*** GIVEN PASSAGE ***

Of course, everything could change if Trump were impeached.  But Trump isn’t going to be impeached, for reasons I’ve laid out elsewhere.  In short impeachment is a political process; “high crimes and misdemeanors” are exactly what a majority of the House and two-thirds of the Senate say they are.  Even if Democrats capture both houses in the fall, the best they can do is bring charges against Trump.  They cannot get enough seats in the Senate to remove him from office.  So if you’re waiting for Robert Mueller to ride to our rescue, cut it out.  The only way we pull back from the abyss is to vote for Democrats, even Democrats you’re not totally on board with.  Because Trump could get more appointments, and Ruth Bader Ginsburg is 85 years old.

*** End of GIVEN PASSAGE ***
*** STUDY MATERIAL ***

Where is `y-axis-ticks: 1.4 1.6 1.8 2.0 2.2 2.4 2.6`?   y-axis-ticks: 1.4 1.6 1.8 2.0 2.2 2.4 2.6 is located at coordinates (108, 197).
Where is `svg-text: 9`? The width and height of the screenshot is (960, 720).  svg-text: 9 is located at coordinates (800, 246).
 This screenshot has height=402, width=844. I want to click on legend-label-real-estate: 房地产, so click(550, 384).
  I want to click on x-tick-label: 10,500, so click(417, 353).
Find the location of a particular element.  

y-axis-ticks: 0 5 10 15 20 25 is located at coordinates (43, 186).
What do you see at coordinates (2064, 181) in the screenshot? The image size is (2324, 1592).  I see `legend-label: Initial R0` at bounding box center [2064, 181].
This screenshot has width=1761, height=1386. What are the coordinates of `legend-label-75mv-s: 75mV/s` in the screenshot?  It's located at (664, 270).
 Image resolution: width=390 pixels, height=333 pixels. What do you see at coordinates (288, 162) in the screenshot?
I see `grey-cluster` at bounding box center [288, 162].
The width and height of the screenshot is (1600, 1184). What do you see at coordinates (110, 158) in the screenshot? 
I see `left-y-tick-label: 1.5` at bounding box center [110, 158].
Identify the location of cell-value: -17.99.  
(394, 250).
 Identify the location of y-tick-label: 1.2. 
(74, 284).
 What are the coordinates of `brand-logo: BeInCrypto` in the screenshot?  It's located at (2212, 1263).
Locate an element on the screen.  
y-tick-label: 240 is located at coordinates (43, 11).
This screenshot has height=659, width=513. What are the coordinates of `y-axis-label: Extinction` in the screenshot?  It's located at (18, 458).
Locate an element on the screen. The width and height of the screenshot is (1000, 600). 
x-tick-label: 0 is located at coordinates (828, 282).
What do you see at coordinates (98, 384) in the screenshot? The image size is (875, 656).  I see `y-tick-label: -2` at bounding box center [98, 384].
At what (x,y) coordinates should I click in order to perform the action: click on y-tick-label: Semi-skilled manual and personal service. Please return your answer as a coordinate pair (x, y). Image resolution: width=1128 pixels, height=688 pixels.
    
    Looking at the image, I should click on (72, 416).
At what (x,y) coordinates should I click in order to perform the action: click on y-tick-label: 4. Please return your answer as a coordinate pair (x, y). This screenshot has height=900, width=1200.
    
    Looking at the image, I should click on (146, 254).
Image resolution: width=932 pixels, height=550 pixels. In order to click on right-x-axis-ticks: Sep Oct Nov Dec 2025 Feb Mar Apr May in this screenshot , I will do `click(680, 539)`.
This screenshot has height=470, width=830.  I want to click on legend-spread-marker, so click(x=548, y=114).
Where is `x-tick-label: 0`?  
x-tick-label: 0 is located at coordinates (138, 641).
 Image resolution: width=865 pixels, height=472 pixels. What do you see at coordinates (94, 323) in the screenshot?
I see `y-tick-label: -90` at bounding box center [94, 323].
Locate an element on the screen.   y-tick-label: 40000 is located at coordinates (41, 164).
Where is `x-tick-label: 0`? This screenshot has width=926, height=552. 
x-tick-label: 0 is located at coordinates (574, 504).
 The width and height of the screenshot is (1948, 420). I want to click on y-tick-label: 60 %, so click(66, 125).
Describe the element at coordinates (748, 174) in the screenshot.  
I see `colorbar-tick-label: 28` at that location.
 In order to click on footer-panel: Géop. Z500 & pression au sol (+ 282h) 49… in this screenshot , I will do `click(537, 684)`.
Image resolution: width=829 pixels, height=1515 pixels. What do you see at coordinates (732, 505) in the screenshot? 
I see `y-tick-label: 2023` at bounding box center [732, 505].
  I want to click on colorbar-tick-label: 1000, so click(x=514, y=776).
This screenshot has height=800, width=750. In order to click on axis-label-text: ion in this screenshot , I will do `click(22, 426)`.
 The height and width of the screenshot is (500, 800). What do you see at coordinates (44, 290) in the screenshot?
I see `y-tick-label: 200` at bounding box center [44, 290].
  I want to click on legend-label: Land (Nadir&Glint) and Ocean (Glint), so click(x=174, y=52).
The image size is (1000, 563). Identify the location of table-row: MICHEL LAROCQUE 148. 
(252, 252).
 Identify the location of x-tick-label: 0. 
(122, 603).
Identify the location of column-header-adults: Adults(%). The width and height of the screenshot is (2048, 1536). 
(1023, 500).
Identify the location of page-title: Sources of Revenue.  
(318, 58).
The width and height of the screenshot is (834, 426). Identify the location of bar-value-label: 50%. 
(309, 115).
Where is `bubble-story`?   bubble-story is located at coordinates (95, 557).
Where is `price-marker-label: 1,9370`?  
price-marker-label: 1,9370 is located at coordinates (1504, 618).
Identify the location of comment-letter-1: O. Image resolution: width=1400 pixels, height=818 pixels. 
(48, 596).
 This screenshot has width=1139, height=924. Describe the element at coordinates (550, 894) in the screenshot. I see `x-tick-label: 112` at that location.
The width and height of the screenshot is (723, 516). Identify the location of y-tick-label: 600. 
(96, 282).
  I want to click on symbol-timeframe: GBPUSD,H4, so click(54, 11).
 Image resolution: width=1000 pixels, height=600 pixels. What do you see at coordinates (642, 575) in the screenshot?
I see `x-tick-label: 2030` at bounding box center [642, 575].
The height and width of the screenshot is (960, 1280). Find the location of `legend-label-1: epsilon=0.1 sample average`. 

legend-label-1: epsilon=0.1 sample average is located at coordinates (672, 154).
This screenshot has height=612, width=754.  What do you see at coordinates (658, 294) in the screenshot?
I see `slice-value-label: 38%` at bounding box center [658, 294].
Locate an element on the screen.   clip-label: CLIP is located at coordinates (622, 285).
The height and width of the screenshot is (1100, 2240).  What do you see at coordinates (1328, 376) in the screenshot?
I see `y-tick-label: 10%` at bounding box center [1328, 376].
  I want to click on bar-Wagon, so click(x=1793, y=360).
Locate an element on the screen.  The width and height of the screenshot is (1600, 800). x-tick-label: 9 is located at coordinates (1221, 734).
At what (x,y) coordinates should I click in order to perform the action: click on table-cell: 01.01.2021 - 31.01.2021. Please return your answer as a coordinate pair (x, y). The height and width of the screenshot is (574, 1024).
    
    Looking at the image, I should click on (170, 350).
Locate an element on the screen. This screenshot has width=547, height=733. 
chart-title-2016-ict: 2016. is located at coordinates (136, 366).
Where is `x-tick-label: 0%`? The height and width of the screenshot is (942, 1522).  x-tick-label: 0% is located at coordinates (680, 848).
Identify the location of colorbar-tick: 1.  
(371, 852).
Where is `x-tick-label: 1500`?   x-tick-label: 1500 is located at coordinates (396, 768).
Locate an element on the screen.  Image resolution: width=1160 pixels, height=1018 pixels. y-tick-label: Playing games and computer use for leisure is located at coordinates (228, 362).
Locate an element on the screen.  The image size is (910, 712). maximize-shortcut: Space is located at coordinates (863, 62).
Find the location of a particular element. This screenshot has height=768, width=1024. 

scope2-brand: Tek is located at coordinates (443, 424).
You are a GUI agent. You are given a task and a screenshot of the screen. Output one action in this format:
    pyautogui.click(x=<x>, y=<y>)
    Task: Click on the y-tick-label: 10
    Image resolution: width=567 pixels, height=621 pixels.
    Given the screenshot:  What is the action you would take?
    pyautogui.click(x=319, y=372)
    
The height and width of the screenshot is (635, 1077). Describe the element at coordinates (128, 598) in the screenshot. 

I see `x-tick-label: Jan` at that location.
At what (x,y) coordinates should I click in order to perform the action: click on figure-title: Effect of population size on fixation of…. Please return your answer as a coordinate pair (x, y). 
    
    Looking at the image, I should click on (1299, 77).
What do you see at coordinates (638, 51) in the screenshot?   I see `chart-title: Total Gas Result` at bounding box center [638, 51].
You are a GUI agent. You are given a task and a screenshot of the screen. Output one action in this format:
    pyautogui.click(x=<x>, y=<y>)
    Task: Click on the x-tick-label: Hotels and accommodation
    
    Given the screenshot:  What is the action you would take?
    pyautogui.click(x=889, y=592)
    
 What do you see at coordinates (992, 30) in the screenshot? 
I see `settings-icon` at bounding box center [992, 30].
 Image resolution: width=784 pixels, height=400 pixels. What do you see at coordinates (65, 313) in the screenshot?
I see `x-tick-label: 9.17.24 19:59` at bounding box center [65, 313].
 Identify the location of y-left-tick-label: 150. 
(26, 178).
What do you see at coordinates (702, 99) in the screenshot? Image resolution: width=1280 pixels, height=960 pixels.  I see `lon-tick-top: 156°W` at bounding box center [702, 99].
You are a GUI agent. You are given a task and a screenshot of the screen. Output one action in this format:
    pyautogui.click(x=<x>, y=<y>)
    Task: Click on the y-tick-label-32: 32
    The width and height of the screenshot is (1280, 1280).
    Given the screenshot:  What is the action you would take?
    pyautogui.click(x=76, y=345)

*** End of STUDY MATERIAL ***

__REQUIRED WORK__.
a - In the impeachment passage, swap "Senate" for "upper chamber" and write out the part that opens with the words containing "Of course, everything" and closes with "85 years old.".
b - Answer these from the impeachment passage:
(i) How old does it say Ruth Bader Ginsburg is?
(ii) What share of the Senate does it name alongside a majority of the House in deciding what "high crimes and misdemeanors" are?
(iii) Whom does it tell readers to stop waiting for to ride to the rescue?
You can set the rows aside.

__SOLVED PROBLEMS__.
a -
Of course, everything could change if Trump were impeached.  But Trump isn’t going to be impeached, for reasons I’ve laid out elsewhere.  In short impeachment is a political process; “high crimes and misdemeanors” are exactly what a majority of the House and two-thirds of the upper chamber say they are.  Even if Democrats capture both houses in the fall, the best they can do is bring charges against Trump.  They cannot get enough seats in the upper chamber to remove him from office.  So if you’re waiting for Robert Mueller to ride to our rescue, cut it out.  The only way we pull back from the abyss is to vote for Democrats, even Democrats you’re not totally on board with.  Because Trump could get more appointments, and Ruth Bader Ginsburg is 85 years old.

b -
(i) 85 years old
(ii) Two-thirds
(iii) Robert Mueller